Transitioning to scoped URLs

As part of implementing permission checks, debusine is moving towards scoped URLs, and it requires a transition plan.

Fallback scope introduced in migrations

The database migration that introduces scopes for workspaces needs a fallback scope to assign existing workspaces, and it was decided to use debusine.

Existing instances of debusine that will undergo database migration will therefore find everything under the debusine scope. This is unlikely to be what users need, so there needs to be a way to rename a scope after the migration.

Todo

Implement a management command to rename a scope.

This is likely to be a simple management command that changes Scope.name, since only foreign keys to scope are used to refer to scope at the database level.

However, the parts of Debusine who are not yet scope aware are needing a name to lookup a default scope, and this needs to be changed accordingly.

Todo

Add a DEFAULT_SCOPE (or TRANSITIONAL_DEFAULT_SCOPE) setting (defaulting to debusine) to specify the name of the default scope to use during the transitioning period where not all of Debusine is yet scope-aware.
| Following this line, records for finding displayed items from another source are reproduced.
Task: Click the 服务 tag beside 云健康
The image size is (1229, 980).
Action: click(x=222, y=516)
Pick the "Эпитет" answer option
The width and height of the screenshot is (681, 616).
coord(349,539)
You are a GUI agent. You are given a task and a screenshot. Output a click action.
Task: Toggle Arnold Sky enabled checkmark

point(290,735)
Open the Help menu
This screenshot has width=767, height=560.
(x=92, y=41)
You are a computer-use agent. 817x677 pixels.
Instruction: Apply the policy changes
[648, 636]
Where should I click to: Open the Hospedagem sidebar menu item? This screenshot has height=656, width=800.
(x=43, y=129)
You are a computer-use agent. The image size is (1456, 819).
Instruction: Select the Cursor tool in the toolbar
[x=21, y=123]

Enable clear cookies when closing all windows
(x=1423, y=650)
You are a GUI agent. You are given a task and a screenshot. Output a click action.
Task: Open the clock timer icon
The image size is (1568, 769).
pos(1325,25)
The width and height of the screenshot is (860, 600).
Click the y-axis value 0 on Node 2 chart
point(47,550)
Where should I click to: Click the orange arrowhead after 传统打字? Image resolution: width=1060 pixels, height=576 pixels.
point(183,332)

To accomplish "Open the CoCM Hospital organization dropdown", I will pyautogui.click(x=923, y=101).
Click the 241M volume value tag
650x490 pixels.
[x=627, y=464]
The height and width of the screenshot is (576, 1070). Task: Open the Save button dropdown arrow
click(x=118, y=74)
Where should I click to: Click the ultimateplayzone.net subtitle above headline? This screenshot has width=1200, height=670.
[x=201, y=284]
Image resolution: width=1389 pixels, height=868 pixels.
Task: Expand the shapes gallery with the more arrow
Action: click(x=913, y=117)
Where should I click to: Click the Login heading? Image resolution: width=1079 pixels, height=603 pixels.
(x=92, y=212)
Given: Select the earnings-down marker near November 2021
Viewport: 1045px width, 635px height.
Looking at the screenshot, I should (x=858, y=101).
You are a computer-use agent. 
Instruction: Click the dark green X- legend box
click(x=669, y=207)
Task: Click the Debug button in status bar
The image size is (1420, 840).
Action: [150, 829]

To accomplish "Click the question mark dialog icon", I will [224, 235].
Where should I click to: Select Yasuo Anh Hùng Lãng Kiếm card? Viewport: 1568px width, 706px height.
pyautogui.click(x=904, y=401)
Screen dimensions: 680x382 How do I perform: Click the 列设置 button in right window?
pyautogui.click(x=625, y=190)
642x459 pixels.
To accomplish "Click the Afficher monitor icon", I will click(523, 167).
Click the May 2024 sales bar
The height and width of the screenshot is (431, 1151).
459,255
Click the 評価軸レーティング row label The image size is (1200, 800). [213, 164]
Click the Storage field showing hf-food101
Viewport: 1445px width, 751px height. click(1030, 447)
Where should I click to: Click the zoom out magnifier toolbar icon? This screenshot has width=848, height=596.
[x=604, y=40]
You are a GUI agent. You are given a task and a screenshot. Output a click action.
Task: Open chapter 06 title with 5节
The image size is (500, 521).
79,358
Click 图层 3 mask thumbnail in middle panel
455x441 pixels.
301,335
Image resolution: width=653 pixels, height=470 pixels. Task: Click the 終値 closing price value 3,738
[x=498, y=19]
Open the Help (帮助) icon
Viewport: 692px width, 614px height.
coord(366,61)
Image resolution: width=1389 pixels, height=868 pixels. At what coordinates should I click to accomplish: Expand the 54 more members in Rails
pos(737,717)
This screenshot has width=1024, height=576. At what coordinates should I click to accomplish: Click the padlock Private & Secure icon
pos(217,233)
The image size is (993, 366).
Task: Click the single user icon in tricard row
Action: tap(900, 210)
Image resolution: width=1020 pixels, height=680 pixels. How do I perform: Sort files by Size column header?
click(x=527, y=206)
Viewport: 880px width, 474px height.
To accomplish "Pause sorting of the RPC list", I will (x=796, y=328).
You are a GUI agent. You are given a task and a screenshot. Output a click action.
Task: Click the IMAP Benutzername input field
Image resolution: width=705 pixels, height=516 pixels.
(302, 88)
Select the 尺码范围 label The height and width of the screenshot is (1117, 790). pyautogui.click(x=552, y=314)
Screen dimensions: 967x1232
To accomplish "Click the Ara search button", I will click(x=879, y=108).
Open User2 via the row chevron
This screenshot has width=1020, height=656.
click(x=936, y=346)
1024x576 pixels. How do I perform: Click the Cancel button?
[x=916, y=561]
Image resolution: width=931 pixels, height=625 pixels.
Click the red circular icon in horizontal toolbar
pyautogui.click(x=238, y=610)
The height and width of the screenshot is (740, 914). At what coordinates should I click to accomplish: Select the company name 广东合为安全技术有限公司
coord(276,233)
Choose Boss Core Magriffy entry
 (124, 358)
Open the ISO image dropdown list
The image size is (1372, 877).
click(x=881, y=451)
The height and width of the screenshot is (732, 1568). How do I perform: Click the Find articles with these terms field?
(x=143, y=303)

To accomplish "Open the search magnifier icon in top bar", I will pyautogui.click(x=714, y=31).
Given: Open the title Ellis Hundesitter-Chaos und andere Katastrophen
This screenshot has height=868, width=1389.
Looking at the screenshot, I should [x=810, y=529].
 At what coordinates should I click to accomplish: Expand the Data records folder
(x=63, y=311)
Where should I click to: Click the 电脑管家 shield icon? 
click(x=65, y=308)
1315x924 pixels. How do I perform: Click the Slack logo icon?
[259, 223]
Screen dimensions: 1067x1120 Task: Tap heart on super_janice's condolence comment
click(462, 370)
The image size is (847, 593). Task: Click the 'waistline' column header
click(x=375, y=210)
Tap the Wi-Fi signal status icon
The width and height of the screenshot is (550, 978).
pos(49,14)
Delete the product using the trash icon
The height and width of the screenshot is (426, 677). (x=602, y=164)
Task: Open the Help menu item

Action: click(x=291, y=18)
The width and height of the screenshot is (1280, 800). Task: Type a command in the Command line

This is supposed to eventually disappear the moment a Debusine instance will be able to host multiple scopes: at that point the idea of a fallback scope will need to be removed, as it will become a cause of ambiguity.

Transitioning web URLs

Most debusine URLs are going to require a scope. For example, https://debusine.debian.net/workspace/ will become https://debusine.debian.net/debian/workspace/

A change of a URL namespace may break existing URL references. We can decide that it’s not worth the effort of setting up redirect, or to set up redirect views forwarding to the configured fallback scope.

Todo

Design a way to set up a system of best-effort redirects.

Transitioning APIs

debusine-client is currently not scope-aware, and API calls are currently unable to use a scope different from the fallback one.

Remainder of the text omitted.